**GIVEN PROBLEM:**
Please copy the rows again, beginning at the first one and stopping after the line that contains "Action: point(287,319)", substituting "letter" for "envelope" and leaving everything else unchanged.

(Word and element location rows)
......
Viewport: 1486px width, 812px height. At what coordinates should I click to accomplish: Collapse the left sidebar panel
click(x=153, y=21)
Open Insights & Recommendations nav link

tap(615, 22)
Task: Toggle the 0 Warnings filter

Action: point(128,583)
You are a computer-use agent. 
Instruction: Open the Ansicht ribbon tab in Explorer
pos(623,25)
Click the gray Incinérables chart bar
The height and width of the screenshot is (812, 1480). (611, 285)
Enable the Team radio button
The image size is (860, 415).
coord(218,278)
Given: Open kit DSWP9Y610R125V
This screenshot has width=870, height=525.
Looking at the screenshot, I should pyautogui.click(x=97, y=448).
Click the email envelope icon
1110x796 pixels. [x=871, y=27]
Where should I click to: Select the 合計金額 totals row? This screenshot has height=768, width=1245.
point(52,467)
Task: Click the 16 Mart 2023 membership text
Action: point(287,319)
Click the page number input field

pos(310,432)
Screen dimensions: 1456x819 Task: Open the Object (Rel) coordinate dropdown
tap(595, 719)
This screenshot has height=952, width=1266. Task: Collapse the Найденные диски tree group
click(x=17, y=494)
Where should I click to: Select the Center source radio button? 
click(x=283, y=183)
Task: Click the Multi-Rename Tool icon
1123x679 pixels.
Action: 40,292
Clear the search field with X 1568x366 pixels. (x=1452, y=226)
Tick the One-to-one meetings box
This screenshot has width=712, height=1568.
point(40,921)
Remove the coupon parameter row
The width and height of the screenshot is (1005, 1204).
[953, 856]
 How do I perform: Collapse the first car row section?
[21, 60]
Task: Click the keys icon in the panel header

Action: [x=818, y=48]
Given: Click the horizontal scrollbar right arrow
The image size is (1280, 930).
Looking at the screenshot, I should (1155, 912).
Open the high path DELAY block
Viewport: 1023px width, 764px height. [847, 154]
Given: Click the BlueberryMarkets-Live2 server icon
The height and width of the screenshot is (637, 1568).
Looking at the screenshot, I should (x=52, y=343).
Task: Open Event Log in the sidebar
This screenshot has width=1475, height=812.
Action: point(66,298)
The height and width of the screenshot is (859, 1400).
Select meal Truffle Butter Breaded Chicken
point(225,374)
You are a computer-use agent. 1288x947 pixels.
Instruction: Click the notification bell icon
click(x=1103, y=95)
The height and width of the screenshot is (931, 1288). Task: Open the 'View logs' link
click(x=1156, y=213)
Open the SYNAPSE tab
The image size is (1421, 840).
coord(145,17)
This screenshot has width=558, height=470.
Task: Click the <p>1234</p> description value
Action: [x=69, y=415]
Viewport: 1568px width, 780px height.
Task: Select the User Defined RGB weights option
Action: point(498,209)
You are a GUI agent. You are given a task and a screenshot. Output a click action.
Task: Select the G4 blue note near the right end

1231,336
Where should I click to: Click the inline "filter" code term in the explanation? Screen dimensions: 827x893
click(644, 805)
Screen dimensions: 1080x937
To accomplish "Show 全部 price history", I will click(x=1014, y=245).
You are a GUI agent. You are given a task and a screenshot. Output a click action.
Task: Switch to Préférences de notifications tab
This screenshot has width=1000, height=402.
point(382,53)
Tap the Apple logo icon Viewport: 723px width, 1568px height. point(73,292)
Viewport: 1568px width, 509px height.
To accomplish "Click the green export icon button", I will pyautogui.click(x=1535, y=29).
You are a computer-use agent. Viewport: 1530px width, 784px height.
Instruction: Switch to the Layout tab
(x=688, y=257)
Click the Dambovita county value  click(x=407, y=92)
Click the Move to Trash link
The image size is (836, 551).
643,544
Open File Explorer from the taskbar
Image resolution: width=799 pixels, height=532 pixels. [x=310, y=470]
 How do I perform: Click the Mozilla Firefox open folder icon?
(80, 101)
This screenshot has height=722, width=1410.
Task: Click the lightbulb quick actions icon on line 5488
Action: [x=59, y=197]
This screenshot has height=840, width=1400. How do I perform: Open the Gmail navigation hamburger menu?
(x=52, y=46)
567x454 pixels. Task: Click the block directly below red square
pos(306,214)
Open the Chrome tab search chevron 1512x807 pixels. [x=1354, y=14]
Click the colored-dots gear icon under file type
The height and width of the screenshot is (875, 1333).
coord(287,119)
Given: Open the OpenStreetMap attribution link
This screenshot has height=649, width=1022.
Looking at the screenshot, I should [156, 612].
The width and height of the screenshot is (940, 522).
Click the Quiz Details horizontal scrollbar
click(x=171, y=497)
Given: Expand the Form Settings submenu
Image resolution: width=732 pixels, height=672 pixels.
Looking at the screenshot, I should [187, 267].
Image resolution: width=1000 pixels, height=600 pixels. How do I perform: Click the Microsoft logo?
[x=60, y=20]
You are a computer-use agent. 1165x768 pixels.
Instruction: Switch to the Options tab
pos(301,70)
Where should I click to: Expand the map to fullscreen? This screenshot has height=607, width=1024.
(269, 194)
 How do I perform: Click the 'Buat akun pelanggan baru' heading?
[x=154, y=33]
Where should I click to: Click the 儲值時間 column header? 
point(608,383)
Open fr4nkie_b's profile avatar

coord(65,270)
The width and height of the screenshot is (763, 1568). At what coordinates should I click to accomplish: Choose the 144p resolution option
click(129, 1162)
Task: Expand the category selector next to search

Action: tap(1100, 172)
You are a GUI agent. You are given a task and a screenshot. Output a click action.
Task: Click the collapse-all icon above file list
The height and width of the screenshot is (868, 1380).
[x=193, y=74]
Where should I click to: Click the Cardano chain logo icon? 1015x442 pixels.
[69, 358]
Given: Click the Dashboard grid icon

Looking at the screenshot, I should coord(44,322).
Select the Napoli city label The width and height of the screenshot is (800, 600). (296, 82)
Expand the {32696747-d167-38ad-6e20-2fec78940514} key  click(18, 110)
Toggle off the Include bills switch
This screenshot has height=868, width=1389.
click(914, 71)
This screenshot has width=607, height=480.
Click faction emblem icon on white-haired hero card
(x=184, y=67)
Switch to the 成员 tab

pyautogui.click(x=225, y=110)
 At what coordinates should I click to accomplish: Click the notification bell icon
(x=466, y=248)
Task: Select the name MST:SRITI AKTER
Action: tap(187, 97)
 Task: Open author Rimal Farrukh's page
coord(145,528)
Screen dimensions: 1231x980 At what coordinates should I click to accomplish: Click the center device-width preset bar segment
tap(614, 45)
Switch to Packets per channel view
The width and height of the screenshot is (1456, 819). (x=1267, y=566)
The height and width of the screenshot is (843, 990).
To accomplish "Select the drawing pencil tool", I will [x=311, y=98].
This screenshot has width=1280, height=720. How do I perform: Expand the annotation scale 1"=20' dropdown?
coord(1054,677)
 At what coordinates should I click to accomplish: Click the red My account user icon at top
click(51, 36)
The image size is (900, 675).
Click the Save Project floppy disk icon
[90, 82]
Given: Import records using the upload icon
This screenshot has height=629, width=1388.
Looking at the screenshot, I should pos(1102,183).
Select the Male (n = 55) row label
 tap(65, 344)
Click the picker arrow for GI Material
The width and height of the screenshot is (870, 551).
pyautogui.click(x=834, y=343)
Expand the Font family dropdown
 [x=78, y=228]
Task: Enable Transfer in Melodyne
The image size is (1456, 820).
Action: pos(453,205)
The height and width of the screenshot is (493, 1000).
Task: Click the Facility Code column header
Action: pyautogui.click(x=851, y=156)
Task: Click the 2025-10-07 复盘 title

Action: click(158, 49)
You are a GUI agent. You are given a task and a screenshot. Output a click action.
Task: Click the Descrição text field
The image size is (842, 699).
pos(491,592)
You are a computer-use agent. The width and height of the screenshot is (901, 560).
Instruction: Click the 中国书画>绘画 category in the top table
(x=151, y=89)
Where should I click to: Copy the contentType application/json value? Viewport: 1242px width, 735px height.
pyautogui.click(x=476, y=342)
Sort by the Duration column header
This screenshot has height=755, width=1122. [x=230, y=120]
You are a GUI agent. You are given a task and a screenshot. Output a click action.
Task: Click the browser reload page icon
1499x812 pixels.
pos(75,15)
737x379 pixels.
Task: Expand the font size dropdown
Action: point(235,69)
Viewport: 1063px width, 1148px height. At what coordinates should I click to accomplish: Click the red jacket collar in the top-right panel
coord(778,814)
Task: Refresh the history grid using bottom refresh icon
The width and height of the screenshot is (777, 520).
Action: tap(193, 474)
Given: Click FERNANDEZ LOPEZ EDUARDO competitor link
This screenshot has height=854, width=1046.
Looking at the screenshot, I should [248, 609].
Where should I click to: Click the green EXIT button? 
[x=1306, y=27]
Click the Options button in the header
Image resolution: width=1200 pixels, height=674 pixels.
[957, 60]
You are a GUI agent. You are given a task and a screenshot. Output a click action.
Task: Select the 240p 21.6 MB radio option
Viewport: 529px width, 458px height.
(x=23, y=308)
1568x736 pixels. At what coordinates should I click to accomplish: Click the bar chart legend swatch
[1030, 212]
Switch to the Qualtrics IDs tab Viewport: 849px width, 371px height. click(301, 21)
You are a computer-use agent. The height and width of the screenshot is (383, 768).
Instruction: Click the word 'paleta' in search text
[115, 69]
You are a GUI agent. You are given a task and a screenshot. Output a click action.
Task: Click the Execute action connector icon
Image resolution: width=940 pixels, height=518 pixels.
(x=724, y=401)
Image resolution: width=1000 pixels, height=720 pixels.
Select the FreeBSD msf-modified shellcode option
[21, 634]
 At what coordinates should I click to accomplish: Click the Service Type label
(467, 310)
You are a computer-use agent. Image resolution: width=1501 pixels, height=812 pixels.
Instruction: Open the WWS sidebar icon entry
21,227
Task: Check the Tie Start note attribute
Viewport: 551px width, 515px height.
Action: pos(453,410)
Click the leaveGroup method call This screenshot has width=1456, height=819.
......
**THE REPLY:**
Viewport: 1486px width, 812px height. At what coordinates should I click to accomplish: Collapse the left sidebar panel
click(x=153, y=21)
Open Insights & Recommendations nav link

tap(615, 22)
Task: Toggle the 0 Warnings filter

Action: point(128,583)
You are a computer-use agent. 
Instruction: Open the Ansicht ribbon tab in Explorer
pos(623,25)
Click the gray Incinérables chart bar
The height and width of the screenshot is (812, 1480). (611, 285)
Enable the Team radio button
The image size is (860, 415).
coord(218,278)
Given: Open kit DSWP9Y610R125V
This screenshot has width=870, height=525.
Looking at the screenshot, I should pyautogui.click(x=97, y=448).
Click the email letter icon
1110x796 pixels. [x=871, y=27]
Where should I click to: Select the 合計金額 totals row? This screenshot has height=768, width=1245.
point(52,467)
Task: Click the 16 Mart 2023 membership text
Action: point(287,319)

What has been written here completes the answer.